──────── RECORDS
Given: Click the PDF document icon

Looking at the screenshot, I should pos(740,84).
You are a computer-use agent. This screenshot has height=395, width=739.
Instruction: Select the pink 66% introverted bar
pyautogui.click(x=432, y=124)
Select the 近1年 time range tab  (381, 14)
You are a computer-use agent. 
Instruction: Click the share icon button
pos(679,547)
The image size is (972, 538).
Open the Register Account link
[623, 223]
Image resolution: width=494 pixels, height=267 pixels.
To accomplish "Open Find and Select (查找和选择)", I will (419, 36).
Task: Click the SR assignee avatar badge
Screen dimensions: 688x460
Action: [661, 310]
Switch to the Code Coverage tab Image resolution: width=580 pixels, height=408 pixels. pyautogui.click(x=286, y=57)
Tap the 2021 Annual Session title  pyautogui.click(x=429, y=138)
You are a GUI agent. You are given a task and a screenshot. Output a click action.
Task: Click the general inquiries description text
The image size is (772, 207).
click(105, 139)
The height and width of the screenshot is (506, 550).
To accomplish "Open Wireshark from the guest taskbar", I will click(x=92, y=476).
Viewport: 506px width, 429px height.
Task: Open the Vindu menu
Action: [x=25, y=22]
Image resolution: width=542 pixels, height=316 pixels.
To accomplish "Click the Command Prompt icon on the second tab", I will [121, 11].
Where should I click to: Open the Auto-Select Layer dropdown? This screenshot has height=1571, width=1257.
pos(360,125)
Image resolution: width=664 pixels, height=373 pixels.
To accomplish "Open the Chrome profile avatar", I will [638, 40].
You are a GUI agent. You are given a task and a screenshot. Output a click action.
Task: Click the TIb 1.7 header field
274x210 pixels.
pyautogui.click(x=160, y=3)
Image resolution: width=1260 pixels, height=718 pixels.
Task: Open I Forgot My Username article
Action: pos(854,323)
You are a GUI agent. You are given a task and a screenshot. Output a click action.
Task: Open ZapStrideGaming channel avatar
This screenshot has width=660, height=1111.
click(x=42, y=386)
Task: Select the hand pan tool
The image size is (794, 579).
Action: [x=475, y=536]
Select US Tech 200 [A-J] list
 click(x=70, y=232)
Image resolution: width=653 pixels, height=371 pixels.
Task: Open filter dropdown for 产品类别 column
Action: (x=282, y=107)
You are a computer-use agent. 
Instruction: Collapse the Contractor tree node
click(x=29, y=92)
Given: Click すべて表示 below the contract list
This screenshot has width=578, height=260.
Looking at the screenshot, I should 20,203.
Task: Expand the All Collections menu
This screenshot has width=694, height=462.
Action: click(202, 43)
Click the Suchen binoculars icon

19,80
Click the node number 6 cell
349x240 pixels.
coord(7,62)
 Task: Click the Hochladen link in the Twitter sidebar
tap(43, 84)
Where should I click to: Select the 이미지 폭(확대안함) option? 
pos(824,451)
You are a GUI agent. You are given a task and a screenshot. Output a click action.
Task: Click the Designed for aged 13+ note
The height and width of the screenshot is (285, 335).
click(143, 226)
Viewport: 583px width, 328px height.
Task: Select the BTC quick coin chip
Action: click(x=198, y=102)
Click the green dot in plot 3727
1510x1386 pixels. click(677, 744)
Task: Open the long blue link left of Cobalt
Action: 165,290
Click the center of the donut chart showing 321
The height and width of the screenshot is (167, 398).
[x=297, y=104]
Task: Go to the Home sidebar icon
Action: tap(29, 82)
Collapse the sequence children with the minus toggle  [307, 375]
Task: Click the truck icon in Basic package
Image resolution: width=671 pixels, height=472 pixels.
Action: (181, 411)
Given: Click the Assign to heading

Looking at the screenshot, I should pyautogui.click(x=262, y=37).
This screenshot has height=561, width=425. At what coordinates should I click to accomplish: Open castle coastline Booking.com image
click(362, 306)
────────────────
• _REQUIREMENT_
Reproduce the material above exactly; please quote every line of it.

• _REPLY_
Given: Click the PDF document icon

Looking at the screenshot, I should pos(740,84).
You are a computer-use agent. This screenshot has height=395, width=739.
Instruction: Select the pink 66% introverted bar
pyautogui.click(x=432, y=124)
Select the 近1年 time range tab  (381, 14)
You are a computer-use agent. 
Instruction: Click the share icon button
pos(679,547)
The image size is (972, 538).
Open the Register Account link
[623, 223]
Image resolution: width=494 pixels, height=267 pixels.
To accomplish "Open Find and Select (查找和选择)", I will (419, 36).
Task: Click the SR assignee avatar badge
Screen dimensions: 688x460
Action: [661, 310]
Switch to the Code Coverage tab Image resolution: width=580 pixels, height=408 pixels. pyautogui.click(x=286, y=57)
Tap the 2021 Annual Session title  pyautogui.click(x=429, y=138)
You are a GUI agent. You are given a task and a screenshot. Output a click action.
Task: Click the general inquiries description text
The image size is (772, 207).
click(105, 139)
The height and width of the screenshot is (506, 550).
To accomplish "Open Wireshark from the guest taskbar", I will click(x=92, y=476).
Viewport: 506px width, 429px height.
Task: Open the Vindu menu
Action: [x=25, y=22]
Image resolution: width=542 pixels, height=316 pixels.
To accomplish "Click the Command Prompt icon on the second tab", I will [121, 11].
Where should I click to: Open the Auto-Select Layer dropdown? This screenshot has height=1571, width=1257.
pos(360,125)
Image resolution: width=664 pixels, height=373 pixels.
To accomplish "Open the Chrome profile avatar", I will [638, 40].
You are a GUI agent. You are given a task and a screenshot. Output a click action.
Task: Click the TIb 1.7 header field
274x210 pixels.
pyautogui.click(x=160, y=3)
Image resolution: width=1260 pixels, height=718 pixels.
Task: Open I Forgot My Username article
Action: pos(854,323)
You are a GUI agent. You are given a task and a screenshot. Output a click action.
Task: Open ZapStrideGaming channel avatar
This screenshot has width=660, height=1111.
click(x=42, y=386)
Task: Select the hand pan tool
The image size is (794, 579).
Action: [x=475, y=536]
Select US Tech 200 [A-J] list
 click(x=70, y=232)
Image resolution: width=653 pixels, height=371 pixels.
Task: Open filter dropdown for 产品类别 column
Action: (x=282, y=107)
You are a computer-use agent. 
Instruction: Collapse the Contractor tree node
click(x=29, y=92)
Given: Click すべて表示 below the contract list
This screenshot has width=578, height=260.
Looking at the screenshot, I should 20,203.
Task: Expand the All Collections menu
This screenshot has width=694, height=462.
Action: click(202, 43)
Click the Suchen binoculars icon

19,80
Click the node number 6 cell
349x240 pixels.
coord(7,62)
 Task: Click the Hochladen link in the Twitter sidebar
tap(43, 84)
Where should I click to: Select the 이미지 폭(확대안함) option? 
pos(824,451)
You are a GUI agent. You are given a task and a screenshot. Output a click action.
Task: Click the Designed for aged 13+ note
The height and width of the screenshot is (285, 335).
click(143, 226)
Viewport: 583px width, 328px height.
Task: Select the BTC quick coin chip
Action: click(x=198, y=102)
Click the green dot in plot 3727
1510x1386 pixels. click(677, 744)
Task: Open the long blue link left of Cobalt
Action: 165,290
Click the center of the donut chart showing 321
The height and width of the screenshot is (167, 398).
[x=297, y=104]
Task: Go to the Home sidebar icon
Action: tap(29, 82)
Collapse the sequence children with the minus toggle  [307, 375]
Task: Click the truck icon in Basic package
Image resolution: width=671 pixels, height=472 pixels.
Action: (181, 411)
Given: Click the Assign to heading

Looking at the screenshot, I should pyautogui.click(x=262, y=37).
This screenshot has height=561, width=425. At what coordinates should I click to accomplish: Open castle coastline Booking.com image
click(362, 306)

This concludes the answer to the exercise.